» **INSTRUCTIONS TO FOLLOW**
The records below must be duplicated exactly, character for character.

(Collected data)
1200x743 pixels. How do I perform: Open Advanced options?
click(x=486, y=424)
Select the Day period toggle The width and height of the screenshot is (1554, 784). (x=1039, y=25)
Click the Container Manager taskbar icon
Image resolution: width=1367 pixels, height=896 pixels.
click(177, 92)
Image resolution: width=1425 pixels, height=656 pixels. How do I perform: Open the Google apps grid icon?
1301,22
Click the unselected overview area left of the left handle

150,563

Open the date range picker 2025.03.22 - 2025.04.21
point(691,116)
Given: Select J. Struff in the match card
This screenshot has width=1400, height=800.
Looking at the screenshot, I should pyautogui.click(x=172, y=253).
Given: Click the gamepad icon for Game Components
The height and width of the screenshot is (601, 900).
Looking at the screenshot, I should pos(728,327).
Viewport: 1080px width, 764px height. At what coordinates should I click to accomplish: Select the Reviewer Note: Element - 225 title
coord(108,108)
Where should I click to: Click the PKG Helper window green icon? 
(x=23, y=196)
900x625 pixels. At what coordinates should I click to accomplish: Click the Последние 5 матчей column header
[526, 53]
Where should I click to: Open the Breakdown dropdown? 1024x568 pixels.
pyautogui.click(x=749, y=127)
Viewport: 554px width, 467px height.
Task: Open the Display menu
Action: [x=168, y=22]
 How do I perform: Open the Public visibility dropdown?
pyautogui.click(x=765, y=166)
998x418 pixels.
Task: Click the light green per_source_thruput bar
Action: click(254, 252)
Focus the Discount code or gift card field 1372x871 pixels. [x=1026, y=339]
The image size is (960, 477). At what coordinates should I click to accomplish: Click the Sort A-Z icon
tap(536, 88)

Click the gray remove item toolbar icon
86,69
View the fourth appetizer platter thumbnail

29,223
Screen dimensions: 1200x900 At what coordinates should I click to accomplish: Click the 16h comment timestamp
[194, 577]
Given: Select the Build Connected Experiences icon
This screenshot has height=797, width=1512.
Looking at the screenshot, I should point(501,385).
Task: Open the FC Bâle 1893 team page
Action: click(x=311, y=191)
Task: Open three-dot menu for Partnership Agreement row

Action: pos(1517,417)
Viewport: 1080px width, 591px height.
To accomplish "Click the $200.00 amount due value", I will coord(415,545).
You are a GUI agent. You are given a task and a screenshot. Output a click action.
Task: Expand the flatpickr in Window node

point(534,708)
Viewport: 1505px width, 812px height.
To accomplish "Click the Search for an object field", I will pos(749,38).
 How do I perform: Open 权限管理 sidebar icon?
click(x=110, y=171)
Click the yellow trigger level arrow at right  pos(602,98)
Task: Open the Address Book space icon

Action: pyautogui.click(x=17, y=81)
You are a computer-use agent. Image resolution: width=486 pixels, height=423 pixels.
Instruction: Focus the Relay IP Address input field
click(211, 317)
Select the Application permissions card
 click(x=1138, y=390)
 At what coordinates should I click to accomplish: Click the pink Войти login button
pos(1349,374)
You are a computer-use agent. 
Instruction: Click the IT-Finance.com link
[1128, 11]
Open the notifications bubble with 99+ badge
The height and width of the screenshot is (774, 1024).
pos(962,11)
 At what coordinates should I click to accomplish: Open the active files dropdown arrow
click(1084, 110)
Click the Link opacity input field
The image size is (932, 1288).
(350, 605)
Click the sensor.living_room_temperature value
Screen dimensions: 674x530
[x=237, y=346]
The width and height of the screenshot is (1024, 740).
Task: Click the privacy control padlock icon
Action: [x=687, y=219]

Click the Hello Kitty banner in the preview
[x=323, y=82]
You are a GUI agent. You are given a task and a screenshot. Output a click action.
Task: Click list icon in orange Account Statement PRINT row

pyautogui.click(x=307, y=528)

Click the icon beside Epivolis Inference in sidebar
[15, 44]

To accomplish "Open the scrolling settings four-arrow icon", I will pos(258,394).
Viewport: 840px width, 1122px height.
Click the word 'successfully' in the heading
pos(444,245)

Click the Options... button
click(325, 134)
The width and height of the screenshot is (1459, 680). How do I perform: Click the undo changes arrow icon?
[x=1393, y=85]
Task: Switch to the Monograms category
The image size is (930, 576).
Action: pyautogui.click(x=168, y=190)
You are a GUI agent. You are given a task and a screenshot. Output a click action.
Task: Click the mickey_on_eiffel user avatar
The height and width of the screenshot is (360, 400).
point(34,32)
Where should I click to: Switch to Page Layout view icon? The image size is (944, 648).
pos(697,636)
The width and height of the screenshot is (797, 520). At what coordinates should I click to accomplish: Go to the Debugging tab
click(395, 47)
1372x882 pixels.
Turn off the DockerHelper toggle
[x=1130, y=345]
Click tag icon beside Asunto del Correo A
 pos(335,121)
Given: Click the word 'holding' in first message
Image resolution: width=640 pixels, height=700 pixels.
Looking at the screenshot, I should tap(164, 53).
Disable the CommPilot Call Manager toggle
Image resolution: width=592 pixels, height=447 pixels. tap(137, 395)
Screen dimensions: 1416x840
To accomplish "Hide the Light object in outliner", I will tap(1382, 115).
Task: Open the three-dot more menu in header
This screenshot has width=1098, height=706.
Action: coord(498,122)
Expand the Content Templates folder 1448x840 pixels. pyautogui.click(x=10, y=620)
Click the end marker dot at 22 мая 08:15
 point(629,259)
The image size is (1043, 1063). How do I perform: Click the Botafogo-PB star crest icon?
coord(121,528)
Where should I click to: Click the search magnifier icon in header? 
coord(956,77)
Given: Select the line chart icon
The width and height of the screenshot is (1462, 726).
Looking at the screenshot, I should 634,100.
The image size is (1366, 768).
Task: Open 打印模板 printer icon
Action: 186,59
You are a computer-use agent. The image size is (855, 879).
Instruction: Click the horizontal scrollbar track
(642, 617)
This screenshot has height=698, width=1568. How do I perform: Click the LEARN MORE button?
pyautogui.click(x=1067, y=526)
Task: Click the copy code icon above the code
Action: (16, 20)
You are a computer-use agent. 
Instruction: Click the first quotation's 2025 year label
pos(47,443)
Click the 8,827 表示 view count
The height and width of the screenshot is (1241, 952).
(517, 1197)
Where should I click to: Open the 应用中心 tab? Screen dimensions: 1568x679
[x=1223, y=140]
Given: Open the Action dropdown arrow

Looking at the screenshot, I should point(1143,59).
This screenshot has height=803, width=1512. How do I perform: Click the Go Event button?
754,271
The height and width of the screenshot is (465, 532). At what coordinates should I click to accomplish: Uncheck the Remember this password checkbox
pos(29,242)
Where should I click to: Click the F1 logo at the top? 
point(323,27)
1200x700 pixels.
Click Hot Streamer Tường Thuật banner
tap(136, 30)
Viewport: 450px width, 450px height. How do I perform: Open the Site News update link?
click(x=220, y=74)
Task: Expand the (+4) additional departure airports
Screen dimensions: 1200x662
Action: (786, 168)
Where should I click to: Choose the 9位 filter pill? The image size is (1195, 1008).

» **TASK RESPONSE**
1200x743 pixels. How do I perform: Open Advanced options?
click(x=486, y=424)
Select the Day period toggle The width and height of the screenshot is (1554, 784). (x=1039, y=25)
Click the Container Manager taskbar icon
Image resolution: width=1367 pixels, height=896 pixels.
click(177, 92)
Image resolution: width=1425 pixels, height=656 pixels. How do I perform: Open the Google apps grid icon?
1301,22
Click the unselected overview area left of the left handle

150,563

Open the date range picker 2025.03.22 - 2025.04.21
point(691,116)
Given: Select J. Struff in the match card
This screenshot has width=1400, height=800.
Looking at the screenshot, I should pyautogui.click(x=172, y=253).
Given: Click the gamepad icon for Game Components
The height and width of the screenshot is (601, 900).
Looking at the screenshot, I should pos(728,327).
Viewport: 1080px width, 764px height. At what coordinates should I click to accomplish: Select the Reviewer Note: Element - 225 title
coord(108,108)
Where should I click to: Click the PKG Helper window green icon? 
(x=23, y=196)
900x625 pixels. At what coordinates should I click to accomplish: Click the Последние 5 матчей column header
[526, 53]
Where should I click to: Open the Breakdown dropdown? 1024x568 pixels.
pyautogui.click(x=749, y=127)
Viewport: 554px width, 467px height.
Task: Open the Display menu
Action: [x=168, y=22]
 How do I perform: Open the Public visibility dropdown?
pyautogui.click(x=765, y=166)
998x418 pixels.
Task: Click the light green per_source_thruput bar
Action: click(254, 252)
Focus the Discount code or gift card field 1372x871 pixels. [x=1026, y=339]
The image size is (960, 477). At what coordinates should I click to accomplish: Click the Sort A-Z icon
tap(536, 88)

Click the gray remove item toolbar icon
86,69
View the fourth appetizer platter thumbnail

29,223
Screen dimensions: 1200x900 At what coordinates should I click to accomplish: Click the 16h comment timestamp
[194, 577]
Given: Select the Build Connected Experiences icon
This screenshot has height=797, width=1512.
Looking at the screenshot, I should point(501,385).
Task: Open the FC Bâle 1893 team page
Action: click(x=311, y=191)
Task: Open three-dot menu for Partnership Agreement row

Action: pos(1517,417)
Viewport: 1080px width, 591px height.
To accomplish "Click the $200.00 amount due value", I will coord(415,545).
You are a GUI agent. You are given a task and a screenshot. Output a click action.
Task: Expand the flatpickr in Window node

point(534,708)
Viewport: 1505px width, 812px height.
To accomplish "Click the Search for an object field", I will pos(749,38).
 How do I perform: Open 权限管理 sidebar icon?
click(x=110, y=171)
Click the yellow trigger level arrow at right  pos(602,98)
Task: Open the Address Book space icon

Action: pyautogui.click(x=17, y=81)
You are a computer-use agent. Image resolution: width=486 pixels, height=423 pixels.
Instruction: Focus the Relay IP Address input field
click(211, 317)
Select the Application permissions card
 click(x=1138, y=390)
 At what coordinates should I click to accomplish: Click the pink Войти login button
pos(1349,374)
You are a computer-use agent. 
Instruction: Click the IT-Finance.com link
[1128, 11]
Open the notifications bubble with 99+ badge
The height and width of the screenshot is (774, 1024).
pos(962,11)
 At what coordinates should I click to accomplish: Open the active files dropdown arrow
click(1084, 110)
Click the Link opacity input field
The image size is (932, 1288).
(350, 605)
Click the sensor.living_room_temperature value
Screen dimensions: 674x530
[x=237, y=346]
The width and height of the screenshot is (1024, 740).
Task: Click the privacy control padlock icon
Action: [x=687, y=219]

Click the Hello Kitty banner in the preview
[x=323, y=82]
You are a GUI agent. You are given a task and a screenshot. Output a click action.
Task: Click list icon in orange Account Statement PRINT row

pyautogui.click(x=307, y=528)

Click the icon beside Epivolis Inference in sidebar
[15, 44]

To accomplish "Open the scrolling settings four-arrow icon", I will pos(258,394).
Viewport: 840px width, 1122px height.
Click the word 'successfully' in the heading
pos(444,245)

Click the Options... button
click(325, 134)
The width and height of the screenshot is (1459, 680). How do I perform: Click the undo changes arrow icon?
[x=1393, y=85]
Task: Switch to the Monograms category
The image size is (930, 576).
Action: pyautogui.click(x=168, y=190)
You are a GUI agent. You are given a task and a screenshot. Output a click action.
Task: Click the mickey_on_eiffel user avatar
The height and width of the screenshot is (360, 400).
point(34,32)
Where should I click to: Switch to Page Layout view icon? The image size is (944, 648).
pos(697,636)
The width and height of the screenshot is (797, 520). At what coordinates should I click to accomplish: Go to the Debugging tab
click(395, 47)
1372x882 pixels.
Turn off the DockerHelper toggle
[x=1130, y=345]
Click tag icon beside Asunto del Correo A
 pos(335,121)
Given: Click the word 'holding' in first message
Image resolution: width=640 pixels, height=700 pixels.
Looking at the screenshot, I should tap(164, 53).
Disable the CommPilot Call Manager toggle
Image resolution: width=592 pixels, height=447 pixels. tap(137, 395)
Screen dimensions: 1416x840
To accomplish "Hide the Light object in outliner", I will tap(1382, 115).
Task: Open the three-dot more menu in header
This screenshot has width=1098, height=706.
Action: coord(498,122)
Expand the Content Templates folder 1448x840 pixels. pyautogui.click(x=10, y=620)
Click the end marker dot at 22 мая 08:15
 point(629,259)
The image size is (1043, 1063). How do I perform: Click the Botafogo-PB star crest icon?
coord(121,528)
Where should I click to: Click the search magnifier icon in header? 
coord(956,77)
Given: Select the line chart icon
The width and height of the screenshot is (1462, 726).
Looking at the screenshot, I should 634,100.
The image size is (1366, 768).
Task: Open 打印模板 printer icon
Action: 186,59
You are a computer-use agent. The image size is (855, 879).
Instruction: Click the horizontal scrollbar track
(642, 617)
This screenshot has height=698, width=1568. How do I perform: Click the LEARN MORE button?
pyautogui.click(x=1067, y=526)
Task: Click the copy code icon above the code
Action: (16, 20)
You are a computer-use agent. 
Instruction: Click the first quotation's 2025 year label
pos(47,443)
Click the 8,827 表示 view count
The height and width of the screenshot is (1241, 952).
(517, 1197)
Where should I click to: Open the 应用中心 tab? Screen dimensions: 1568x679
[x=1223, y=140]
Given: Open the Action dropdown arrow

Looking at the screenshot, I should point(1143,59).
This screenshot has height=803, width=1512. How do I perform: Click the Go Event button?
754,271
The height and width of the screenshot is (465, 532). At what coordinates should I click to accomplish: Uncheck the Remember this password checkbox
pos(29,242)
Where should I click to: Click the F1 logo at the top? 
point(323,27)
1200x700 pixels.
Click Hot Streamer Tường Thuật banner
tap(136, 30)
Viewport: 450px width, 450px height. How do I perform: Open the Site News update link?
click(x=220, y=74)
Task: Expand the (+4) additional departure airports
Screen dimensions: 1200x662
Action: (786, 168)
Where should I click to: Choose the 9位 filter pill? The image size is (1195, 1008).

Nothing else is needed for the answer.